**Exercise objective:** Beginning with the line where "The image size is (260, 172)." appears, retype every remaining line of the data below, both the first and last included.

**Available records:**

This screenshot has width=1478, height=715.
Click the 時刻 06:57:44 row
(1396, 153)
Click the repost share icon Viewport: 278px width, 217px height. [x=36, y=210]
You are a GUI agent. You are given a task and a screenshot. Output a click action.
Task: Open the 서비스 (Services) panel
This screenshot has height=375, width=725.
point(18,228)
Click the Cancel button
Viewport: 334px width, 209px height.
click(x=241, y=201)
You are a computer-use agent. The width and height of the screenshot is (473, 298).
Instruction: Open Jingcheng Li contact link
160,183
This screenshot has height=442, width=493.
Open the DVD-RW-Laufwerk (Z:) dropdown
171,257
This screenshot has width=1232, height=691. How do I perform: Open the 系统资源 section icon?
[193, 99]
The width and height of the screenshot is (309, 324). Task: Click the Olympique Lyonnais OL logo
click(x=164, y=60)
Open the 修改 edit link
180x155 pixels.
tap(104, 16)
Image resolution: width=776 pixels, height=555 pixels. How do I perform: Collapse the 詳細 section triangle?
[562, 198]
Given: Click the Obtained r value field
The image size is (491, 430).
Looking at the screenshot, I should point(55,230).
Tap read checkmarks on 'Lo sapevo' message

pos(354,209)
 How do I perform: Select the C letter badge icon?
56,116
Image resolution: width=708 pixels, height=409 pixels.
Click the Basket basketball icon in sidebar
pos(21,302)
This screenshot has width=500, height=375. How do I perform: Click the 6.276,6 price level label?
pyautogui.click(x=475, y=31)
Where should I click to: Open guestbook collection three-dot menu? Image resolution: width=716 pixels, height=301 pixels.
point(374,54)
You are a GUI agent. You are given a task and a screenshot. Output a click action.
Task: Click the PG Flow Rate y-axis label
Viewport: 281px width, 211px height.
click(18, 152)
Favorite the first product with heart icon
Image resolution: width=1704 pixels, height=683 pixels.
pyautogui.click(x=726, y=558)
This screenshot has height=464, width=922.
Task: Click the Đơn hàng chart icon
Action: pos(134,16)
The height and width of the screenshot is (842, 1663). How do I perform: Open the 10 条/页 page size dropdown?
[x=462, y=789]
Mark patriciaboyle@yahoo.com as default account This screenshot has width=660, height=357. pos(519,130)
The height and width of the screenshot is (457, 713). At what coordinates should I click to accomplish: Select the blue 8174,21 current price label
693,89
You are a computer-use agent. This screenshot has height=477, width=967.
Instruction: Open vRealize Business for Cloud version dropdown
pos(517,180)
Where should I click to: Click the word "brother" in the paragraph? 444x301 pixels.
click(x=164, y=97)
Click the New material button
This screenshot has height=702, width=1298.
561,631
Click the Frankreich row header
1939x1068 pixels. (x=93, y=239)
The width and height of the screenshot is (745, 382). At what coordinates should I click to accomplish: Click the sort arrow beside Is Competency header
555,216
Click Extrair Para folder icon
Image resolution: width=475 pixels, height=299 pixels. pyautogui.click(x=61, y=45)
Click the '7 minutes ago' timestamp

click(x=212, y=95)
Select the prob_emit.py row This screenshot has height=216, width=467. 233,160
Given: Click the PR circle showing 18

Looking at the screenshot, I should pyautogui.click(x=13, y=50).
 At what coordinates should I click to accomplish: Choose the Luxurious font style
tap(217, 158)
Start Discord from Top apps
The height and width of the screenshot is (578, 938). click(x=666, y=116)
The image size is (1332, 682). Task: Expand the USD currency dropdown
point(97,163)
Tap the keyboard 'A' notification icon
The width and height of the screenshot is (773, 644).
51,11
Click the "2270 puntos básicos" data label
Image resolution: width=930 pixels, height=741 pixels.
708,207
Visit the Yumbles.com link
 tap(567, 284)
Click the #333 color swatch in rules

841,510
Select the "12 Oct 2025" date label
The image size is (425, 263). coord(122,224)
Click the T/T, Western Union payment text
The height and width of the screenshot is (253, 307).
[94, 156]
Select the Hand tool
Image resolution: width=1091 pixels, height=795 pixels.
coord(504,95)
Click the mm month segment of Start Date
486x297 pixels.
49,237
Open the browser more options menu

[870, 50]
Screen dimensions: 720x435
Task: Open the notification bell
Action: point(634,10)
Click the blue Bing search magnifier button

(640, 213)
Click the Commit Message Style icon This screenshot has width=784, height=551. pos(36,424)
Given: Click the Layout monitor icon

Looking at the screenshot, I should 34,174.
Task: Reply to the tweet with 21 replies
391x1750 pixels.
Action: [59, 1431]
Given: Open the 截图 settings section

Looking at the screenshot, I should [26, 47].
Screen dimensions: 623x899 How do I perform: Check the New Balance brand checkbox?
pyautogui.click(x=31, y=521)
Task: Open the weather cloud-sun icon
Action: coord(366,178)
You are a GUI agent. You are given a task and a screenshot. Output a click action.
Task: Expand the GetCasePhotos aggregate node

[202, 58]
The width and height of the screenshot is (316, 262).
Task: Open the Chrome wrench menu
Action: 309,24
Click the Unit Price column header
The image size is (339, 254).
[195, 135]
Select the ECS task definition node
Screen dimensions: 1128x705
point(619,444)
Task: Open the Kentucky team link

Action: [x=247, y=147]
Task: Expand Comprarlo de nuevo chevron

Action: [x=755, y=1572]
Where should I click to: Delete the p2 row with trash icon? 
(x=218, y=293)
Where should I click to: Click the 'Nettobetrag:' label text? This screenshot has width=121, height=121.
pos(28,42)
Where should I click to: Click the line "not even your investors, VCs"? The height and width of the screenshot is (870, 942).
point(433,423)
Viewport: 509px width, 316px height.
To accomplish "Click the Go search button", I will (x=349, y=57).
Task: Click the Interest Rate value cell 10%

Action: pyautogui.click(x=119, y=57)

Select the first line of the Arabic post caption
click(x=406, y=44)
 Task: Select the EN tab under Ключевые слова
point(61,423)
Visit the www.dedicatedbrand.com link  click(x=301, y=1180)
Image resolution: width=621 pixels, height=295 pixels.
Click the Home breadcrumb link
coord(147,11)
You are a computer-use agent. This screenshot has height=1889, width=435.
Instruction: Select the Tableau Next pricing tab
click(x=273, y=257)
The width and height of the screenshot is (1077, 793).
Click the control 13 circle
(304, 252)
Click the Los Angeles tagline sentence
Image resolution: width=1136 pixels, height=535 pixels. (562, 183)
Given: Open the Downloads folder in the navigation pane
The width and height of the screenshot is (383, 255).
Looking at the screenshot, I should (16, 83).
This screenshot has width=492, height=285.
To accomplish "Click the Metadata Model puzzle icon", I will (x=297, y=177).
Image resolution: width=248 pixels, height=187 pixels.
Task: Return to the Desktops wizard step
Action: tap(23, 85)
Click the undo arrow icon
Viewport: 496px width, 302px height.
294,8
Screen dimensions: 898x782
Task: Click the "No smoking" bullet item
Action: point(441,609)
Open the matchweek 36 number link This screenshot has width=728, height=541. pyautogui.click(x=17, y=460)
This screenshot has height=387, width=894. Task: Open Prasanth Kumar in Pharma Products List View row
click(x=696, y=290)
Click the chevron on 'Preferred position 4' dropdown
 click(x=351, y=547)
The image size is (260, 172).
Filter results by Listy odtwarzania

**Exercise answer:**
The image size is (260, 172).
Filter results by Listy odtwarzania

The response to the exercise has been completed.